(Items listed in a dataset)
-- Opening Marker --

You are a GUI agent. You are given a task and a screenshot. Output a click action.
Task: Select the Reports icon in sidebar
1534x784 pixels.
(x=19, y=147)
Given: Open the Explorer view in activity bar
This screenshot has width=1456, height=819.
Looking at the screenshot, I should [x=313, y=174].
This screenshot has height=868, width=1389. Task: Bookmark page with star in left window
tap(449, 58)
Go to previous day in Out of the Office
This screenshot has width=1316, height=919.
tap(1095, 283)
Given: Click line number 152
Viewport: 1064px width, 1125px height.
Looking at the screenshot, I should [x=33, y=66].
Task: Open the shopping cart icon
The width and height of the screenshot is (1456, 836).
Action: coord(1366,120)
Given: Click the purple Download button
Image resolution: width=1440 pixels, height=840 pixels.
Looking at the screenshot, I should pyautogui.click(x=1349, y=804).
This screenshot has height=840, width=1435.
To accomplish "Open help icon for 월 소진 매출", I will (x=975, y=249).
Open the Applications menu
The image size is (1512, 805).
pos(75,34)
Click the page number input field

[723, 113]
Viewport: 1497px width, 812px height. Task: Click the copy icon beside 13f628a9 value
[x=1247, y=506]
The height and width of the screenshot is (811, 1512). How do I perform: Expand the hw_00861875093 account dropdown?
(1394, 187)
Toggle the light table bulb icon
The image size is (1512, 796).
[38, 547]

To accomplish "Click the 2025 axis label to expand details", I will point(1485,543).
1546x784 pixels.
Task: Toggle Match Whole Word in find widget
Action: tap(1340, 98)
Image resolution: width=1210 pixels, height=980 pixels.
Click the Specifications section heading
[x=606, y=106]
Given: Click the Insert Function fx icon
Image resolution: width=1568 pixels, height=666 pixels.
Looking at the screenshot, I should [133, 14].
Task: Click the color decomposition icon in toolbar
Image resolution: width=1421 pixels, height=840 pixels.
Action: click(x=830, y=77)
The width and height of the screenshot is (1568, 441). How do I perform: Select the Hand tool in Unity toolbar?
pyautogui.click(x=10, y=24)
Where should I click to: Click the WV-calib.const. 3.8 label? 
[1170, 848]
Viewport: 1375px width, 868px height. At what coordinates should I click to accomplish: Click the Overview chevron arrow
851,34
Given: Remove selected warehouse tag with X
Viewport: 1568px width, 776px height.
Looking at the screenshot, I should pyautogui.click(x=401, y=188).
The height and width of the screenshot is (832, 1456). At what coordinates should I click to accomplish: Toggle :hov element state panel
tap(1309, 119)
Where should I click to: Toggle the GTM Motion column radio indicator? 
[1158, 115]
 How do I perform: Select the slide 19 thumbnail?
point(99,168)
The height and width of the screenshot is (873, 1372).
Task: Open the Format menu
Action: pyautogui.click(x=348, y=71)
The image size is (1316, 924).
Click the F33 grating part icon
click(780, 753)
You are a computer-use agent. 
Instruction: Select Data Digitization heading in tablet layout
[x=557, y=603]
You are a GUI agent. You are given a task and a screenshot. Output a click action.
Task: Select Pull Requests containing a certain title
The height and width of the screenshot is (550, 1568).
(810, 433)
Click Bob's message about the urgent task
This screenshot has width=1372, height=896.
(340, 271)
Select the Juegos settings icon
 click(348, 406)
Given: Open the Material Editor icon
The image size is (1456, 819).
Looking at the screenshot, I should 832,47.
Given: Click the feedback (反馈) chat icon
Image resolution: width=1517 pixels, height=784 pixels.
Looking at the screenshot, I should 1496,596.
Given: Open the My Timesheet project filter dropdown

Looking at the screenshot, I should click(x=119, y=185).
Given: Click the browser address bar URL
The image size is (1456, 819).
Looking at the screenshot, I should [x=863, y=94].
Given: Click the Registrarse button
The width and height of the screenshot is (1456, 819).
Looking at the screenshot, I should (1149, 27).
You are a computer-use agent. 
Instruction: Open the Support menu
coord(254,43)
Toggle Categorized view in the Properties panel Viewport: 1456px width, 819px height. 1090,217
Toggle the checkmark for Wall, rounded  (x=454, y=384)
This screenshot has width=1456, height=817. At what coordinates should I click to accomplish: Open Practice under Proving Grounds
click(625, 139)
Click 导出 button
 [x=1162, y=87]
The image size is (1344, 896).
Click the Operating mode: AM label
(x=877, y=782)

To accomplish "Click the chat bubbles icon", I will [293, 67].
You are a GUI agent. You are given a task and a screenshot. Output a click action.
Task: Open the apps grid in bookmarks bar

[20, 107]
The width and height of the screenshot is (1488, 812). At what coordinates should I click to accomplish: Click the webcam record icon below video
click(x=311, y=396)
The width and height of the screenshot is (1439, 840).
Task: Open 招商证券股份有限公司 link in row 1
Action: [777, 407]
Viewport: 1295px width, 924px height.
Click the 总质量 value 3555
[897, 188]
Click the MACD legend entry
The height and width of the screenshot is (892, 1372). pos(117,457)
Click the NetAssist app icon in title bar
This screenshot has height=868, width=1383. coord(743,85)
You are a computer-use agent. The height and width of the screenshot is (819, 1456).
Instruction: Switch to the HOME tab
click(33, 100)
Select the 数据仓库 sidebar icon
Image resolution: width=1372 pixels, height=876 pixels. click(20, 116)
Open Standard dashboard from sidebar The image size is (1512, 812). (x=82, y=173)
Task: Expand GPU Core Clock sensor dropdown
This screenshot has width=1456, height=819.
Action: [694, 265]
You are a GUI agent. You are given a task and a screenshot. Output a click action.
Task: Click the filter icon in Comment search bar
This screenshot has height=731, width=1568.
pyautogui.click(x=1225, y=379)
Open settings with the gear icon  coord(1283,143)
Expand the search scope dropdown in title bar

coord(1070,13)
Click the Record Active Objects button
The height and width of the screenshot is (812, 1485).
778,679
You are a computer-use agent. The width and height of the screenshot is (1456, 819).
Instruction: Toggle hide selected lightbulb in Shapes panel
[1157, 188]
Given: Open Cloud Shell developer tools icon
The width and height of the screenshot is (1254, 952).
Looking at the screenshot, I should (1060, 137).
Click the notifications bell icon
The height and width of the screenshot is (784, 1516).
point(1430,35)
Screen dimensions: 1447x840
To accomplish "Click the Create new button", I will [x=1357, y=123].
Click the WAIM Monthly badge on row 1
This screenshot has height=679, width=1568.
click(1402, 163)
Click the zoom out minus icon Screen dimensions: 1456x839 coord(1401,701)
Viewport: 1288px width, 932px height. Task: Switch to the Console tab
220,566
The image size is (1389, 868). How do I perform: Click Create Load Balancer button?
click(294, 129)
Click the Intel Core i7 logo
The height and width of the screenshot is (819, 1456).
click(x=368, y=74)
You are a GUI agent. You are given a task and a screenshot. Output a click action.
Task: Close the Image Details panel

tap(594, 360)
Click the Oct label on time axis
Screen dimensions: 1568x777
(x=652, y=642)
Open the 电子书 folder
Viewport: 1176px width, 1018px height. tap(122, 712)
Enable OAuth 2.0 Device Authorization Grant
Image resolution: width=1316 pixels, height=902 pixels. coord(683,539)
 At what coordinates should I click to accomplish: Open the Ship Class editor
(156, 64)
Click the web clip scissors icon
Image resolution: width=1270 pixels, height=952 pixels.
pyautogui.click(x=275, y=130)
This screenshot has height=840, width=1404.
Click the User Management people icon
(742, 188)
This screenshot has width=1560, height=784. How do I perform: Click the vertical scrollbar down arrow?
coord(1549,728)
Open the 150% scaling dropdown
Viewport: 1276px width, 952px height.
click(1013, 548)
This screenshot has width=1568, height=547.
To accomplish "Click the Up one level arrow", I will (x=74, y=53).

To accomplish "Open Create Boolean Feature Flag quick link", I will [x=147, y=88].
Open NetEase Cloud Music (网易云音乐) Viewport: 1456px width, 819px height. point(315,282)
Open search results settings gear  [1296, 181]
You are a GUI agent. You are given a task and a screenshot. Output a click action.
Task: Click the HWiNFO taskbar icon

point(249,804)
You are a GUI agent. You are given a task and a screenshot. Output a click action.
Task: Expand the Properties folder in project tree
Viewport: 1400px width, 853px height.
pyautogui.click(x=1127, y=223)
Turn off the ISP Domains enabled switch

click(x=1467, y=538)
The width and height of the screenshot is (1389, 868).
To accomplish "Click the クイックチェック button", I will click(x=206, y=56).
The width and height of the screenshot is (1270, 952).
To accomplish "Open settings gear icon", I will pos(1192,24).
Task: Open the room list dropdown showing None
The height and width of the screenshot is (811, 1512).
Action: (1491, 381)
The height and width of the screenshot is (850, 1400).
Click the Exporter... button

-- Closing Marker --

**Your assignment:** Only one stretch of the records above is wanted: the lines between the one holding "Viewport: 1497px width, 812px" and the one holding "Task: Click the color", inclusive, reproduced exactly.

**Task solution:**
Viewport: 1497px width, 812px height. Task: Click the copy icon beside 13f628a9 value
[x=1247, y=506]
The height and width of the screenshot is (811, 1512). How do I perform: Expand the hw_00861875093 account dropdown?
(1394, 187)
Toggle the light table bulb icon
The image size is (1512, 796).
[38, 547]

To accomplish "Click the 2025 axis label to expand details", I will point(1485,543).
1546x784 pixels.
Task: Toggle Match Whole Word in find widget
Action: tap(1340, 98)
Image resolution: width=1210 pixels, height=980 pixels.
Click the Specifications section heading
[x=606, y=106]
Given: Click the Insert Function fx icon
Image resolution: width=1568 pixels, height=666 pixels.
Looking at the screenshot, I should [133, 14].
Task: Click the color decomposition icon in toolbar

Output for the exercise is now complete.